-- Supplied material follows --

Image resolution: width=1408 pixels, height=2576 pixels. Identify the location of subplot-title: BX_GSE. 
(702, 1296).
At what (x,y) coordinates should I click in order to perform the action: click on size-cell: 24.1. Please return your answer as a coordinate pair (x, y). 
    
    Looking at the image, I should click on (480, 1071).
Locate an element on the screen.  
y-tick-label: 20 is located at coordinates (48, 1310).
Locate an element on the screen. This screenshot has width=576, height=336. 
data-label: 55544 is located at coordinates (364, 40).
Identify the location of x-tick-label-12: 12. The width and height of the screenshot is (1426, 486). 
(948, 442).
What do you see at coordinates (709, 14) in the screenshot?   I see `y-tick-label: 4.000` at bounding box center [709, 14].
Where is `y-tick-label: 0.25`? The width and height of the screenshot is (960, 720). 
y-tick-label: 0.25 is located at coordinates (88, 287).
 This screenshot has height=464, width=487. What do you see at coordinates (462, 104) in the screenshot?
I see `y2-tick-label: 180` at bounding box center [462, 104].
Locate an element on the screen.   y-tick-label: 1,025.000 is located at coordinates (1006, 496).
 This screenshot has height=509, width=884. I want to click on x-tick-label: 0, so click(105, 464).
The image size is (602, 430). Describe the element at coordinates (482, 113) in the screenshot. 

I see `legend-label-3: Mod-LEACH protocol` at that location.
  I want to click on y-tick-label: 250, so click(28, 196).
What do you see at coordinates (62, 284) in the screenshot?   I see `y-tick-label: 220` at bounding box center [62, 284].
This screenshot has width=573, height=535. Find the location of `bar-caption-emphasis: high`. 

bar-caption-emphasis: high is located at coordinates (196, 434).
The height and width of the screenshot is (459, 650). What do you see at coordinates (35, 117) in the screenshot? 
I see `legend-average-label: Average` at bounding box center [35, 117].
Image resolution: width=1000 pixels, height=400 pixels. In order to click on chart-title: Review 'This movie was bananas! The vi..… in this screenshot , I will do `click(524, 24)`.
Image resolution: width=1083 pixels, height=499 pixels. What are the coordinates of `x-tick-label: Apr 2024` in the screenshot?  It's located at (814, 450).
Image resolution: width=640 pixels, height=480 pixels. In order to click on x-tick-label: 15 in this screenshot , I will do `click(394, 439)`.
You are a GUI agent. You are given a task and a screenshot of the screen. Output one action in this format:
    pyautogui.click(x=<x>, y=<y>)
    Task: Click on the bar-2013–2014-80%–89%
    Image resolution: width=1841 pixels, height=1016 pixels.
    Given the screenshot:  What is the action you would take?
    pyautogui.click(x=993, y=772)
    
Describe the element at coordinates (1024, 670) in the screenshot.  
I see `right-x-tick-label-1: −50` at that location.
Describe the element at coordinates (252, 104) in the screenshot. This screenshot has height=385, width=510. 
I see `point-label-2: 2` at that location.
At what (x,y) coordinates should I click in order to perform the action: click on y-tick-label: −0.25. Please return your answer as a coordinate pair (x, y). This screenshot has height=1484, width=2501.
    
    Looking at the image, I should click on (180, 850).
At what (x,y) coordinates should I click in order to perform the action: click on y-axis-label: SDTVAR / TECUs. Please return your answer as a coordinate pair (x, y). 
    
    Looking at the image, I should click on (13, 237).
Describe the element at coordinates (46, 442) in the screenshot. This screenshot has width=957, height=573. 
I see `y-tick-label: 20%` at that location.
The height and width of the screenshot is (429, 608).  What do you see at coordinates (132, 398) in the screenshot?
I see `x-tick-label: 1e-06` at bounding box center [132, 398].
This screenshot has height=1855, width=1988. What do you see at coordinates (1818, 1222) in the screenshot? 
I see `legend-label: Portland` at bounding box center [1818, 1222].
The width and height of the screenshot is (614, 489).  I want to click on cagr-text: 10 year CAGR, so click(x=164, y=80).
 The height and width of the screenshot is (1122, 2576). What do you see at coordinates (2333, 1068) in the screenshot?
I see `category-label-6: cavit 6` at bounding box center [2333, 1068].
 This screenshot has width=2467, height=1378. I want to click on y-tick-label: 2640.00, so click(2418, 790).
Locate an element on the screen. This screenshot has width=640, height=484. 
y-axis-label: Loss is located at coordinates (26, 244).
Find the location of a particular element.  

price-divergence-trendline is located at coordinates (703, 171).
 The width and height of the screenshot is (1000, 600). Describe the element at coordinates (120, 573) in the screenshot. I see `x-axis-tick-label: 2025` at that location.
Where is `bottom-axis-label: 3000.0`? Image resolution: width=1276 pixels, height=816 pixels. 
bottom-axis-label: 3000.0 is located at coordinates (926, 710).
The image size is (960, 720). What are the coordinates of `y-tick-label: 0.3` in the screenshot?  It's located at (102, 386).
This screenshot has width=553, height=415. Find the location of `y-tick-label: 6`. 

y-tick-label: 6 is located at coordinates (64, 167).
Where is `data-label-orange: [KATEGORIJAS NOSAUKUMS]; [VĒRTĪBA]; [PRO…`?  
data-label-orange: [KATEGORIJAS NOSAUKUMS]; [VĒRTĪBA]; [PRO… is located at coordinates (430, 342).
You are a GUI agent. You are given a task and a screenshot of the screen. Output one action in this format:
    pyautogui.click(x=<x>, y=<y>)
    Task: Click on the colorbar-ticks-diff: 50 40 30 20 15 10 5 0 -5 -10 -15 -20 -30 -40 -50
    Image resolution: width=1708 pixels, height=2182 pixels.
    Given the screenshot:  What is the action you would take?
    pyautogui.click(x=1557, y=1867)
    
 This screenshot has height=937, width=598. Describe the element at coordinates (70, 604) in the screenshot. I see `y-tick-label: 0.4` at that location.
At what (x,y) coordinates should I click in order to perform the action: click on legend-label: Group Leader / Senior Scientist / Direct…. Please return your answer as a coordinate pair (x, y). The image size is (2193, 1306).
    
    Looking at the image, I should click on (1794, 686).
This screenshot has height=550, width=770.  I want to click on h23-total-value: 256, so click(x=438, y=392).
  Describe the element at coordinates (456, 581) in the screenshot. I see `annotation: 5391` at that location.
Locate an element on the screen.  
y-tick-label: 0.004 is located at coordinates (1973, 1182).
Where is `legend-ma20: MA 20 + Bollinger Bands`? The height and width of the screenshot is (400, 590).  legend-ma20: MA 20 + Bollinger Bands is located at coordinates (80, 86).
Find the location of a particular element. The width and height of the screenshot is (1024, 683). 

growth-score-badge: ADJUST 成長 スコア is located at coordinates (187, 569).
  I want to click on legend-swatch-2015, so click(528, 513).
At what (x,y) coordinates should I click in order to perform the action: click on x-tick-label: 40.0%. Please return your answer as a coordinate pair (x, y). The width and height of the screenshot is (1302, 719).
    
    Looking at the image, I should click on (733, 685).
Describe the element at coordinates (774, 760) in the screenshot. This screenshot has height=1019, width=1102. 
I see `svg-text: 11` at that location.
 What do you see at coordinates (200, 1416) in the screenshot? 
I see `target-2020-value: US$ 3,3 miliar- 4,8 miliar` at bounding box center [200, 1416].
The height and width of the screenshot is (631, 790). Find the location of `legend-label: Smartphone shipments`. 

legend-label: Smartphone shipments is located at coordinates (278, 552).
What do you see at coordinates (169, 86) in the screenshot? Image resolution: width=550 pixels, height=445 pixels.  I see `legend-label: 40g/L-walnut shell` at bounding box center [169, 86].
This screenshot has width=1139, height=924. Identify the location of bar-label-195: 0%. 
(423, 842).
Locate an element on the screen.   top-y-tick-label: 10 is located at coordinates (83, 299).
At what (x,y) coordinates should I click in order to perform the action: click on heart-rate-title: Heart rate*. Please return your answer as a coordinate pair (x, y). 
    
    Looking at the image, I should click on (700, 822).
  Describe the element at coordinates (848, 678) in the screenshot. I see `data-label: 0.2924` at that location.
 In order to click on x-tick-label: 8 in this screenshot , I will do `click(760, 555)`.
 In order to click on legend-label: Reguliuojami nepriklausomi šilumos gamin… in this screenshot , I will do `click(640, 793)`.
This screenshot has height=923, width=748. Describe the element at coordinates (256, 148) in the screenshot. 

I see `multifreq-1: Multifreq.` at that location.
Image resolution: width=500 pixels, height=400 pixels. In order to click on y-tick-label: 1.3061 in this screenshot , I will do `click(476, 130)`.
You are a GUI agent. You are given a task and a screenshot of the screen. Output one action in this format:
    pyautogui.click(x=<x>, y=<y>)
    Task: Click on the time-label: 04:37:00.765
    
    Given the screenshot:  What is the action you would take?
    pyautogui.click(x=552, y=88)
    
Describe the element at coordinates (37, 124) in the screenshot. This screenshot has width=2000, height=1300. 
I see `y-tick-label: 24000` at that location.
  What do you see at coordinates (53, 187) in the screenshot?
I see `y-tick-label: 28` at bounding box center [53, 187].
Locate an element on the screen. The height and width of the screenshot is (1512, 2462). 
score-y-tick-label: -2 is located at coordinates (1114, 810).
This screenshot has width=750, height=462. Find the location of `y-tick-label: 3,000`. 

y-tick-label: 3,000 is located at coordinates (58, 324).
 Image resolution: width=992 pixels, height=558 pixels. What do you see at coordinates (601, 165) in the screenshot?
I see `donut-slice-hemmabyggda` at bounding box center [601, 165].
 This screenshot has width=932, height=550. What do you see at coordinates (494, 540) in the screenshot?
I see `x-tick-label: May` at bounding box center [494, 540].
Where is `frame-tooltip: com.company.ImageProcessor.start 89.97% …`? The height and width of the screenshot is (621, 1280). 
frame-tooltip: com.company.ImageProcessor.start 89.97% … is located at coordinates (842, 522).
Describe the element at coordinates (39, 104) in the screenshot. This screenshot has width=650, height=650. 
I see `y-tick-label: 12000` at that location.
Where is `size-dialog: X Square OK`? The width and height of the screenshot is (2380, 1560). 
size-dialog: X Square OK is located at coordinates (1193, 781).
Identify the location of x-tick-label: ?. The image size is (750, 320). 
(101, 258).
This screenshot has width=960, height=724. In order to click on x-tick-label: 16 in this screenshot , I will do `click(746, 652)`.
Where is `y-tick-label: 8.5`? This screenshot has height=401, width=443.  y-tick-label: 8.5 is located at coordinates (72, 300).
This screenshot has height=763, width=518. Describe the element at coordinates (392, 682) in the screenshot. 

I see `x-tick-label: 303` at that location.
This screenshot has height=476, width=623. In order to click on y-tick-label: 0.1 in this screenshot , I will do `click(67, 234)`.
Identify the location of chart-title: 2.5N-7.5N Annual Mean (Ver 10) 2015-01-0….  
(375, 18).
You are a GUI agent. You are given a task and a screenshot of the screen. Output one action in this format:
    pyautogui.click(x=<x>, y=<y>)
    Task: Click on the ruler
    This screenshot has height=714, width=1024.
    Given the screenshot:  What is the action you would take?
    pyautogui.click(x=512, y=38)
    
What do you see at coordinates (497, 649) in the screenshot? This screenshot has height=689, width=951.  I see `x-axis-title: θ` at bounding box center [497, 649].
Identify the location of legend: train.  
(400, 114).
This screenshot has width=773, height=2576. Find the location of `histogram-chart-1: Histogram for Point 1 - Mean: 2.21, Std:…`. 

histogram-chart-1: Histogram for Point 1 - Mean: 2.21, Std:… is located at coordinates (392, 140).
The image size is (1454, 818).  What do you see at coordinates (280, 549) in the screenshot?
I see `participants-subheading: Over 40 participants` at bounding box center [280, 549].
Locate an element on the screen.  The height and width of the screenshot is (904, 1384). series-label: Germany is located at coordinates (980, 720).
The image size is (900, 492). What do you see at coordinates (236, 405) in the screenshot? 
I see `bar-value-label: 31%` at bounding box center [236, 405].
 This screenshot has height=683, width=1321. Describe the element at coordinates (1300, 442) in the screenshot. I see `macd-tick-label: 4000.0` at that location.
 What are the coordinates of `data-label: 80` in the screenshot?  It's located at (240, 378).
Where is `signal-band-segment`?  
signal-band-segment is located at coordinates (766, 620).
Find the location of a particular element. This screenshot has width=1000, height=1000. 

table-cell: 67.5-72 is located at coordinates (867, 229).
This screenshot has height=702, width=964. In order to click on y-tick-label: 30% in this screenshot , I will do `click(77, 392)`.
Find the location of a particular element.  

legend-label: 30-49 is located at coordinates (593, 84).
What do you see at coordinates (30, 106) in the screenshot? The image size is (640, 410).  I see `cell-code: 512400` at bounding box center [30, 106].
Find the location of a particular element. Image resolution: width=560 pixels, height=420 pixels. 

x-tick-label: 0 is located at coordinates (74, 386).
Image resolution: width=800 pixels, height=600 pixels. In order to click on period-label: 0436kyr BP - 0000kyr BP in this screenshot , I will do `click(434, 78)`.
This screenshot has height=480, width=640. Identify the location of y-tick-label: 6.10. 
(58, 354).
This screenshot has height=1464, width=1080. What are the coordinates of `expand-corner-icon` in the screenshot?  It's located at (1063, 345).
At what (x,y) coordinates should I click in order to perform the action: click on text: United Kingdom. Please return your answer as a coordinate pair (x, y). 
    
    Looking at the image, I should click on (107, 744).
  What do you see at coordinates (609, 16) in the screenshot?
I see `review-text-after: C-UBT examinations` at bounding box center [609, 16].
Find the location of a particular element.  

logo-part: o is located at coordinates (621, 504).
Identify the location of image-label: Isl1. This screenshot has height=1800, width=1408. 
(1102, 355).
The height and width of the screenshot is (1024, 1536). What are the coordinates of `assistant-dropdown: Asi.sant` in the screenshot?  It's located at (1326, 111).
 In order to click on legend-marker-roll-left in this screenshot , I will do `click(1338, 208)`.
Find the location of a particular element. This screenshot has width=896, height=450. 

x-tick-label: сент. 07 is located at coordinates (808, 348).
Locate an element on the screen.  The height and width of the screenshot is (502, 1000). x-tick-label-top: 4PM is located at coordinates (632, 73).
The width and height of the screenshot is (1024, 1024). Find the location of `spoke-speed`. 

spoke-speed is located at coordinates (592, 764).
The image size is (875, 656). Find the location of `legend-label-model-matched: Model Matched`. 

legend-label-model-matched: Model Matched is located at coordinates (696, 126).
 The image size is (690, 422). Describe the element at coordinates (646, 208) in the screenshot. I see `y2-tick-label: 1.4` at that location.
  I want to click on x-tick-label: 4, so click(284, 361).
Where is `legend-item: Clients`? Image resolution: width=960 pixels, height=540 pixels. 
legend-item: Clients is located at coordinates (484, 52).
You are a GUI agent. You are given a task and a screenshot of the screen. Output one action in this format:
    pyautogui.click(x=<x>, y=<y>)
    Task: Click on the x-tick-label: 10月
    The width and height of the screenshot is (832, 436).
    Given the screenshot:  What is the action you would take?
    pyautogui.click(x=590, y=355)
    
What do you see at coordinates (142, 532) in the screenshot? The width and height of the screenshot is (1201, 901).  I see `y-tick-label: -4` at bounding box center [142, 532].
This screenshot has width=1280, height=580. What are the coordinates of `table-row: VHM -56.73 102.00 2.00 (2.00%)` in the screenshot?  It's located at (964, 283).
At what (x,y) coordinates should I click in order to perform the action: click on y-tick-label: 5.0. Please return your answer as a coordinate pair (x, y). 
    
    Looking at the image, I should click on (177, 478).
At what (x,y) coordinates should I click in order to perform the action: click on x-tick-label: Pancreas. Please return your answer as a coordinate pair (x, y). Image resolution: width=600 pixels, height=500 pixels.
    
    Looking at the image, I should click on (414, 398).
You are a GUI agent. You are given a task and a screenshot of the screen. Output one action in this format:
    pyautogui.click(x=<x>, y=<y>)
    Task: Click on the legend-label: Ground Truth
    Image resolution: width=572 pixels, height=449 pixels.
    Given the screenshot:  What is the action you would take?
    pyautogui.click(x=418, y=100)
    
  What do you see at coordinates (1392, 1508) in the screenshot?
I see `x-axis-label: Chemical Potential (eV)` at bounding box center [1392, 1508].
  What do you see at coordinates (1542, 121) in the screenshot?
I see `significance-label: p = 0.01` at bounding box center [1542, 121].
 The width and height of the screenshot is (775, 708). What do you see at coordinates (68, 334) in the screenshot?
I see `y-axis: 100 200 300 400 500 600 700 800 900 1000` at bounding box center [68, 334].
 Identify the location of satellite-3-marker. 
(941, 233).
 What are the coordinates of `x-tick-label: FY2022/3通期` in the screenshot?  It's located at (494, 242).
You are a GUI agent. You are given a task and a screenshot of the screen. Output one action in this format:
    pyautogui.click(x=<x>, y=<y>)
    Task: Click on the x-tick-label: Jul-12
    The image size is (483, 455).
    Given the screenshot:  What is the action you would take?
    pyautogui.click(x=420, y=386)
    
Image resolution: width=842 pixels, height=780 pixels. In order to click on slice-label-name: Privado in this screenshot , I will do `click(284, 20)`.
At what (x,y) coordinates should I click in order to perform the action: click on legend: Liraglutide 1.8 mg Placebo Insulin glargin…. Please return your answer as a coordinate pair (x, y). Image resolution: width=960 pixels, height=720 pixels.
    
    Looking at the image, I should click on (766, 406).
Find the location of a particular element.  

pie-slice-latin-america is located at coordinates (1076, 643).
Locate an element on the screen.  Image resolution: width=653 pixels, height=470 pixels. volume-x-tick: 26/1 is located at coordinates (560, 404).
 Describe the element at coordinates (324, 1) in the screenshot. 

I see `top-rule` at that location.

-- Supplied material concluded --

- **About this exercise**
Please revise the items from the line with "coordinates (560, 404)." through the end of the items, replacing "Describe" with "Identify" and leaving everything else unchanged.

- **Task output**
Locate an element on the screen.  Image resolution: width=653 pixels, height=470 pixels. volume-x-tick: 26/1 is located at coordinates (560, 404).
 Identify the element at coordinates (324, 1) in the screenshot. 

I see `top-rule` at that location.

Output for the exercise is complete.